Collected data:
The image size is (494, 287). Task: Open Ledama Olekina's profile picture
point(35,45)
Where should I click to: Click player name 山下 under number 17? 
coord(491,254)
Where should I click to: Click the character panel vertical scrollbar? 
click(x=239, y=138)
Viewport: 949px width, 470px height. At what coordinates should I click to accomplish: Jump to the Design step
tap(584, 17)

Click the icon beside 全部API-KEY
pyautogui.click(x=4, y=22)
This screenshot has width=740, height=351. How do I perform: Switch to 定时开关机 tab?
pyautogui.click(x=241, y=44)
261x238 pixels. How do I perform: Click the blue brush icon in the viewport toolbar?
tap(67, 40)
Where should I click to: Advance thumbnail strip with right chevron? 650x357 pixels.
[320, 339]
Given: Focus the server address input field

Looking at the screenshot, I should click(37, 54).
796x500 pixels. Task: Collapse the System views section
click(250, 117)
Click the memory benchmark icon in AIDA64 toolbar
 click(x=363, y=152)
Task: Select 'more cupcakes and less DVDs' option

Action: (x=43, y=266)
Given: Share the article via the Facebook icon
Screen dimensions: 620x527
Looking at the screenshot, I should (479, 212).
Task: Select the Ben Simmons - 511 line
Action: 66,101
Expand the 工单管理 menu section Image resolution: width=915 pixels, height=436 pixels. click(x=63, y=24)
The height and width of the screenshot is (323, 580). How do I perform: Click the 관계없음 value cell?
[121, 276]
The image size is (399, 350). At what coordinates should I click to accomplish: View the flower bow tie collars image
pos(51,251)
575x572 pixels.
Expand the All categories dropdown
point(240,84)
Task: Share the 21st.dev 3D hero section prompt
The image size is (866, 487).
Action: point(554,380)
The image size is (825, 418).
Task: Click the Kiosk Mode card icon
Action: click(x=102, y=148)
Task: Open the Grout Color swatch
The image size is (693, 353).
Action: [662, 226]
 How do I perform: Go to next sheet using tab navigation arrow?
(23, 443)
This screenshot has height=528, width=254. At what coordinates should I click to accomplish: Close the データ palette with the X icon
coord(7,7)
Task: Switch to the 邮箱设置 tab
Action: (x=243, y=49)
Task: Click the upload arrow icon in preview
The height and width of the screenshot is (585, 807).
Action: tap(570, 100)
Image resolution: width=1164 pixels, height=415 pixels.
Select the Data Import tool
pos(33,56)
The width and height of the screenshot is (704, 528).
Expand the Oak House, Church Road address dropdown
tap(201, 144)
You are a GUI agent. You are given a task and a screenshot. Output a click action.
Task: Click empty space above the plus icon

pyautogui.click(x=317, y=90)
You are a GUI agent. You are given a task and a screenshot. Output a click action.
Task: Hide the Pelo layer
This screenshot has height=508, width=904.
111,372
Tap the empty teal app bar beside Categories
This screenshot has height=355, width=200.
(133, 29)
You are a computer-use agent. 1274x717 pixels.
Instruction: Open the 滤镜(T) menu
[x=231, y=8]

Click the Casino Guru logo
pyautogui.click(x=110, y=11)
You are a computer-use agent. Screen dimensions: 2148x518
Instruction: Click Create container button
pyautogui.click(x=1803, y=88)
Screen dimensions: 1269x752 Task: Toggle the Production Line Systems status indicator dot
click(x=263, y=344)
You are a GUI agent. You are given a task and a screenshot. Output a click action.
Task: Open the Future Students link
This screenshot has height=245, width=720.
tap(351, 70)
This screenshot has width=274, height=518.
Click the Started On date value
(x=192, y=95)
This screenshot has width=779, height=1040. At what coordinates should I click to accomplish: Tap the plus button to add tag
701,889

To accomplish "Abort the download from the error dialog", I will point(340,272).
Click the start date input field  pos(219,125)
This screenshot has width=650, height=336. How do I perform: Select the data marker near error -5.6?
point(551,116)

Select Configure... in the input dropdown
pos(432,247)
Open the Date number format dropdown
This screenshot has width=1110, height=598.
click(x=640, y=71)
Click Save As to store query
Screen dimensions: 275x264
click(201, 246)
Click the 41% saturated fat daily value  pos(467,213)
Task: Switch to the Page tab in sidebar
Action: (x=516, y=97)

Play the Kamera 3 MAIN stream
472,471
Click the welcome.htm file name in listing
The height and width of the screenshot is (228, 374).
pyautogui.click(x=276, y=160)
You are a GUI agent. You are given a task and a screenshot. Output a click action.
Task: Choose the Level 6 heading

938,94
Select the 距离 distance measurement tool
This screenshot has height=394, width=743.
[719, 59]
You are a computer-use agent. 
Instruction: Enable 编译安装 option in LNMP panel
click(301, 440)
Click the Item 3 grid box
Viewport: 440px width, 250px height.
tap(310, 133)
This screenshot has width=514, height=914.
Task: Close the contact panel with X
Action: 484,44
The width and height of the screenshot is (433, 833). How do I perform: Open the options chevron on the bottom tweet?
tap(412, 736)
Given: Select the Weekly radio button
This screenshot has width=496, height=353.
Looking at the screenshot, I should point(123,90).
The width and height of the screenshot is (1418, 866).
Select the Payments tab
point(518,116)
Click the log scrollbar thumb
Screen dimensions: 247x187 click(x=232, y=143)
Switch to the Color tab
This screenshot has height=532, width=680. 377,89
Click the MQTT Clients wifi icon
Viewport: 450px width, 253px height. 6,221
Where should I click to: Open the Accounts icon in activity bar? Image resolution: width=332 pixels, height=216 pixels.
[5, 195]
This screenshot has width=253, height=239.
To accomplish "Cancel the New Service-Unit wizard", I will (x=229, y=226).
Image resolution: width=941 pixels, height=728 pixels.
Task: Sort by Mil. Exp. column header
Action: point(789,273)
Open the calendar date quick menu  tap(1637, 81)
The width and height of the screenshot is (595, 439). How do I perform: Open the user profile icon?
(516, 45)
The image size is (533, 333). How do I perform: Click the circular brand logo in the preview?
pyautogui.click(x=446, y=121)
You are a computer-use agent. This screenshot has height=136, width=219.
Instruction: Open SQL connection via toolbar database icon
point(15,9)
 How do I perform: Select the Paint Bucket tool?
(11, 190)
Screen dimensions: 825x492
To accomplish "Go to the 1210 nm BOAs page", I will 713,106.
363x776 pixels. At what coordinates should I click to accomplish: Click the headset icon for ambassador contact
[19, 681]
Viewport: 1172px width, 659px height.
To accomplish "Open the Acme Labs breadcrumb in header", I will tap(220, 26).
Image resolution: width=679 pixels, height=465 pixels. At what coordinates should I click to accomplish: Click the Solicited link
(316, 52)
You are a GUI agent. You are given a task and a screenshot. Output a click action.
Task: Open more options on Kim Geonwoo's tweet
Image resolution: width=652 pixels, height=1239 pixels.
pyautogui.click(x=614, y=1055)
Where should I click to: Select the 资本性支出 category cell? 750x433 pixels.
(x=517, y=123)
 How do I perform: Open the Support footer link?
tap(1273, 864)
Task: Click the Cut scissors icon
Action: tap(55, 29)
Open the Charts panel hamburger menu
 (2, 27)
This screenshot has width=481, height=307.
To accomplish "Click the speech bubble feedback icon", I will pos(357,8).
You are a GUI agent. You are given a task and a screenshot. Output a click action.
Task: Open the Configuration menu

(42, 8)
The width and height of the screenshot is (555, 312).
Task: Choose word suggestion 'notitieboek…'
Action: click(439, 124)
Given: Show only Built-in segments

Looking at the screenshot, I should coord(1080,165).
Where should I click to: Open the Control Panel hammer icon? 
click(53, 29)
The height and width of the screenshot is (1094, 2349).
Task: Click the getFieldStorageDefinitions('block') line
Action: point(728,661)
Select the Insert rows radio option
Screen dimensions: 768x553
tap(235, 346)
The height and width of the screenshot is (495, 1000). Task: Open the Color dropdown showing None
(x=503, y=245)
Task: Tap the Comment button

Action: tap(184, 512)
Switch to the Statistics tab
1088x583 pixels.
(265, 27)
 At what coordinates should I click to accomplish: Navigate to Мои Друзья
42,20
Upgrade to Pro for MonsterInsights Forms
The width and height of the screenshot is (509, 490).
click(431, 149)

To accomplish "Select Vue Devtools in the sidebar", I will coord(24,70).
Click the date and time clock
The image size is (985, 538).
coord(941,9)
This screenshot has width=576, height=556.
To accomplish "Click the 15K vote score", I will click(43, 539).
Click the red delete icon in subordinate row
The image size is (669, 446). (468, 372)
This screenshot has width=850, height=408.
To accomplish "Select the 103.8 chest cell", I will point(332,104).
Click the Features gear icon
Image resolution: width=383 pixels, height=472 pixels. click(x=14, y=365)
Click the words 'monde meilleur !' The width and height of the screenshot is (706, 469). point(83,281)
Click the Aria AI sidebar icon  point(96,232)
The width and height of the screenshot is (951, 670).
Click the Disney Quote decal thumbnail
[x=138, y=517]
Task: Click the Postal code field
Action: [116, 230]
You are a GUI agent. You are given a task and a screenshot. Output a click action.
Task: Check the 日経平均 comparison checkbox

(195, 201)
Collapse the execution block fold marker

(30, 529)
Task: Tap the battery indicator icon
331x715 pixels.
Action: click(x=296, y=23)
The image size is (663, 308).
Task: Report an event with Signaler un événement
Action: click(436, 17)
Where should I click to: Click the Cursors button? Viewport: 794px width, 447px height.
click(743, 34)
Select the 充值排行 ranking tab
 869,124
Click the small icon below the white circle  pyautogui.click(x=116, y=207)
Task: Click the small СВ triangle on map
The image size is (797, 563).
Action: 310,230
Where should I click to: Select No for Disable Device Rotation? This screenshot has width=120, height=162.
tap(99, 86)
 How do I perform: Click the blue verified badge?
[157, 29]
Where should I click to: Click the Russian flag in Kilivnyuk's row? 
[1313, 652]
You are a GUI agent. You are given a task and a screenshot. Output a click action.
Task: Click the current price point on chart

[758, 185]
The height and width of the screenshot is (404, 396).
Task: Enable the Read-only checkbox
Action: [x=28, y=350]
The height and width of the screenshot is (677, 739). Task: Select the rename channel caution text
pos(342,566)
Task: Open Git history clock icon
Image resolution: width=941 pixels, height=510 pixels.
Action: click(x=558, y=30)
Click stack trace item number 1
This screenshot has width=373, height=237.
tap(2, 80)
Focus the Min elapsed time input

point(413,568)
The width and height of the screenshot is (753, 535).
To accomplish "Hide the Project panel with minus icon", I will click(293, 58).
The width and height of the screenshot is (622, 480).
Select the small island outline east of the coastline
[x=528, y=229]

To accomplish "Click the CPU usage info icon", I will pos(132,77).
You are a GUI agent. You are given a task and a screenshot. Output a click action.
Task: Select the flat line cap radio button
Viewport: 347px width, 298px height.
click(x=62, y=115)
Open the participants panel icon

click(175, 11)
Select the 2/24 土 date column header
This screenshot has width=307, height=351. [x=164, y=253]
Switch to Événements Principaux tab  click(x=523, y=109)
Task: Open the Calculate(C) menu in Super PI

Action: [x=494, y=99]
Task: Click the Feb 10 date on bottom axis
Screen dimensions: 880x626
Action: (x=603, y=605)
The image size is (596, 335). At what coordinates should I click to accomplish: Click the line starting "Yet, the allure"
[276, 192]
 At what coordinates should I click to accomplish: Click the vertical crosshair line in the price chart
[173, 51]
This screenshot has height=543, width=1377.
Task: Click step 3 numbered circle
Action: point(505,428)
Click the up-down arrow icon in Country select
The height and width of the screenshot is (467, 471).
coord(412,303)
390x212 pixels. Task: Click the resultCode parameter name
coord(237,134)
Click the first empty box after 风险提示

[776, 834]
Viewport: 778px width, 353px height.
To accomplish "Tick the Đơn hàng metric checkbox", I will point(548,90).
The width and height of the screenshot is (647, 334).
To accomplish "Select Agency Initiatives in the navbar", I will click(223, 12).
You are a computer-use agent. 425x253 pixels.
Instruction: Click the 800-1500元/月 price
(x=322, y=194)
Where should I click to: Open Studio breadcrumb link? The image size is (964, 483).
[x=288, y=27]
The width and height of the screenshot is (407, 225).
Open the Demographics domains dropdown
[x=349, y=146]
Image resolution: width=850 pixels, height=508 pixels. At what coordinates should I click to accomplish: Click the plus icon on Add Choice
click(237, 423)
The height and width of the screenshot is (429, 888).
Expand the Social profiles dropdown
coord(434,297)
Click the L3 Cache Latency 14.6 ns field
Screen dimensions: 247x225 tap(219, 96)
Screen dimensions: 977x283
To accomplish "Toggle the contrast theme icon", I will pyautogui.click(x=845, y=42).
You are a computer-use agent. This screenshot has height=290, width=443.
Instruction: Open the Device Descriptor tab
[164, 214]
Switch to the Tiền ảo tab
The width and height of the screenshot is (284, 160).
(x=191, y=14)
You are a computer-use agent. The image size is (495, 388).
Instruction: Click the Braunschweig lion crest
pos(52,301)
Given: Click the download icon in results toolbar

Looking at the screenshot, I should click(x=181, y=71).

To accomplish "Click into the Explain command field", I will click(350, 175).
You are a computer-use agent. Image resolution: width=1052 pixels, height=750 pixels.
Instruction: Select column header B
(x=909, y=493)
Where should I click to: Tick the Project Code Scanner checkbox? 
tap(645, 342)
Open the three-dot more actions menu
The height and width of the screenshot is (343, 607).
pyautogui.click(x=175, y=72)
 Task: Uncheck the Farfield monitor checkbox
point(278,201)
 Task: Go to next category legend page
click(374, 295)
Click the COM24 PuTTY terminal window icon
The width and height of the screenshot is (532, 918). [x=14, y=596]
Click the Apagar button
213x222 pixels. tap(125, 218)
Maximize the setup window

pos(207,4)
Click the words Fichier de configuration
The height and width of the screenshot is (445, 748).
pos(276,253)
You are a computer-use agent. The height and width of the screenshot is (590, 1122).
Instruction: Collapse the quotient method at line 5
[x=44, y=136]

## What the task requires
Using the data above, reproduce exactly the lines from the line that contains "Expand the Social profiles dropdown" through the line that contains "You are a computer-use agent. Image", including both.

## Solution for this task
Expand the Social profiles dropdown
coord(434,297)
Click the L3 Cache Latency 14.6 ns field
Screen dimensions: 247x225 tap(219, 96)
Screen dimensions: 977x283
To accomplish "Toggle the contrast theme icon", I will pyautogui.click(x=845, y=42).
You are a computer-use agent. This screenshot has height=290, width=443.
Instruction: Open the Device Descriptor tab
[164, 214]
Switch to the Tiền ảo tab
The width and height of the screenshot is (284, 160).
(x=191, y=14)
You are a computer-use agent. The image size is (495, 388).
Instruction: Click the Braunschweig lion crest
pos(52,301)
Given: Click the download icon in results toolbar

Looking at the screenshot, I should click(x=181, y=71).

To accomplish "Click into the Explain command field", I will click(350, 175).
You are a computer-use agent. Image resolution: width=1052 pixels, height=750 pixels.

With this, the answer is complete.